Can I use this calculator for non-normal data?
The Pearson correlation calculator assumes your data is approximately normally distributed. Here’s how to handle non-normal data:
Assessing Normality:
- Visual Methods:
- Create histograms for each variable
- Examine Q-Q plots (points should follow the diagonal line)
- Look for symmetry in box plots
- Statistical Tests:
- Shapiro-Wilk test (for small samples, n < 50)
- Kolmogorov-Smirnov test (for larger samples)
- Note: These tests can be overly sensitive with large samples
Options for Non-Normal Data:
- Data Transformation:
- Right-skewed data: Try log, square root, or inverse transformations
- Left-skewed data: Try squaring or cubic transformations
- Zero-inflated data: Consider log(x+1) transformation
- Always check if transformation improves normality
- Non-parametric Alternatives:
- Spearman’s rank correlation (ρ):
- Based on ranked data rather than raw values
- Measures monotonic (not necessarily linear) relationships
- Less sensitive to outliers
- Use when data is ordinal or violates normality
- Kendall’s tau (τ):
- Another rank-based correlation measure
- Better for small samples with many tied ranks
- Easier to interpret for some applications
- Spearman’s rank correlation (ρ):
- Robust Correlation Methods:
- Percentage bend correlation: Less sensitive to outliers
- Biweight midcorrelation: Robust to extreme values
- Skipped correlation: Automatically downweights outliers
- Bootstrap Confidence Intervals:
- Resample your data to create a distribution of correlation coefficients
- Provides more accurate confidence intervals when normality is violated
- Can be computationally intensive for large datasets
When Pearson Might Still Be Okay:
- Pearson correlation is fairly robust to moderate violations of normality, especially with larger samples
- If your data is symmetrically distributed but not perfectly normal, Pearson may still be appropriate
- For sample sizes > 30, the sampling distribution of r becomes approximately normal regardless of the parent distribution (Central Limit Theorem)

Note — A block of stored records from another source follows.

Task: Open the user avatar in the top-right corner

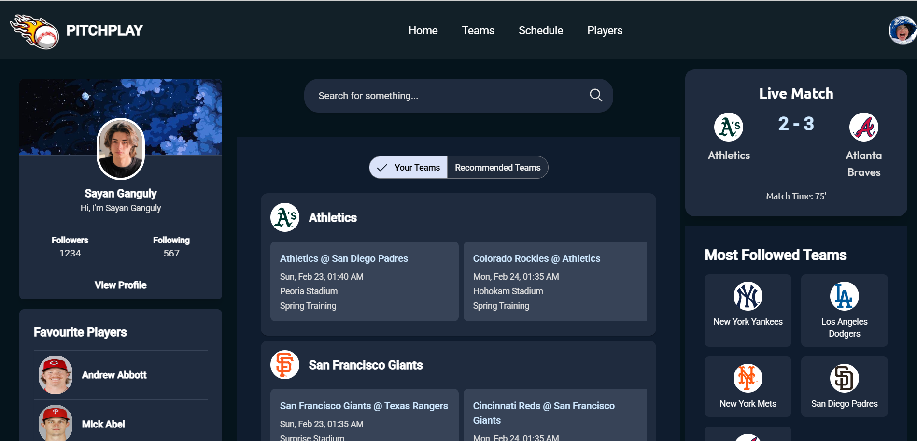Action: click(903, 30)
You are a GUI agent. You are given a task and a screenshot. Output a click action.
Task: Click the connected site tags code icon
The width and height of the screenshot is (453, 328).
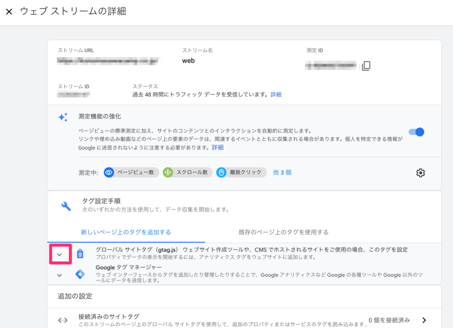(63, 320)
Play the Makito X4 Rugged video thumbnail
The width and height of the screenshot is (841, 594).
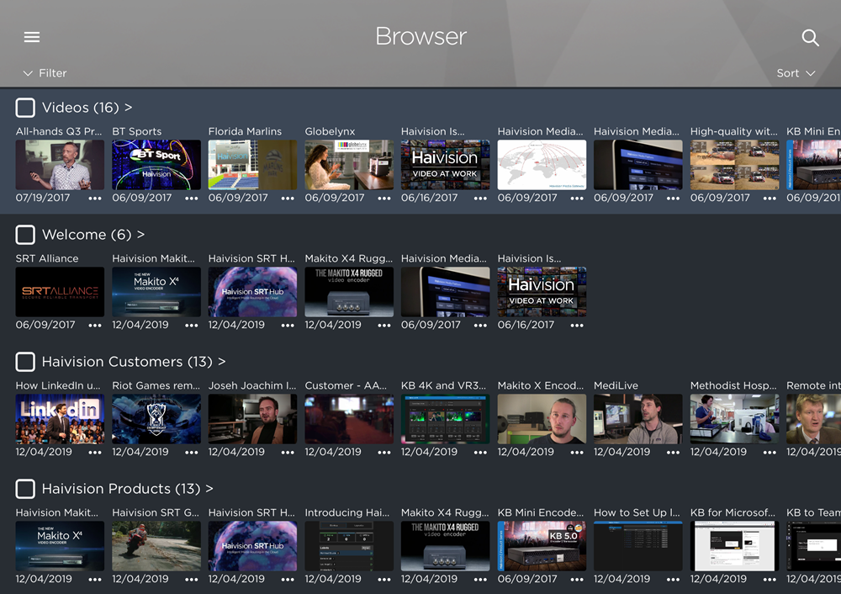[348, 290]
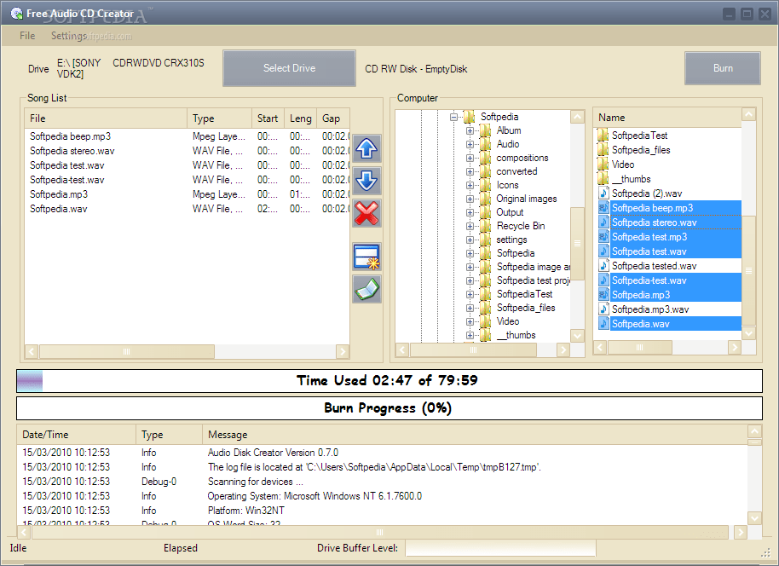Select the Softpedia.mp3 file icon
The image size is (779, 566).
[606, 295]
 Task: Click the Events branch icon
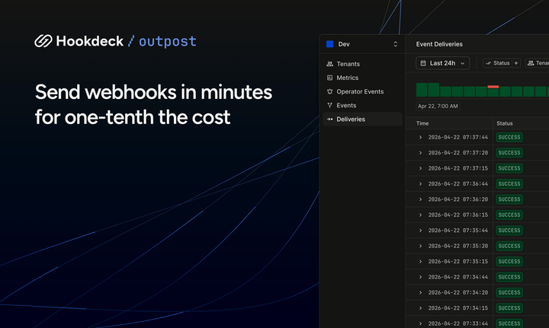(x=329, y=105)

Recommendation Decision Tree:
- Is your data approximately normal?
- Yes → Use Pearson correlation
- No → Proceed to step 2
- Is the relationship likely monotonic (consistently increasing or decreasing)?
- Yes → Use Spearman’s rho
- No → Proceed to step 3
- Are there extreme outliers?
- Yes → Use robust correlation or remove outliers with justification
- No → Proceed to step 4
- Is your sample size small (< 30)?
- Yes → Use Spearman’s rho or bootstrap methods
- No → Pearson may still be acceptable, but consider alternatives
For severely non-normal data or when in doubt, Spearman’s rho is often the safest choice as it makes fewer distributional assumptions. Always visualize your data with scatter plots to check for non-linear patterns that Pearson correlation might miss.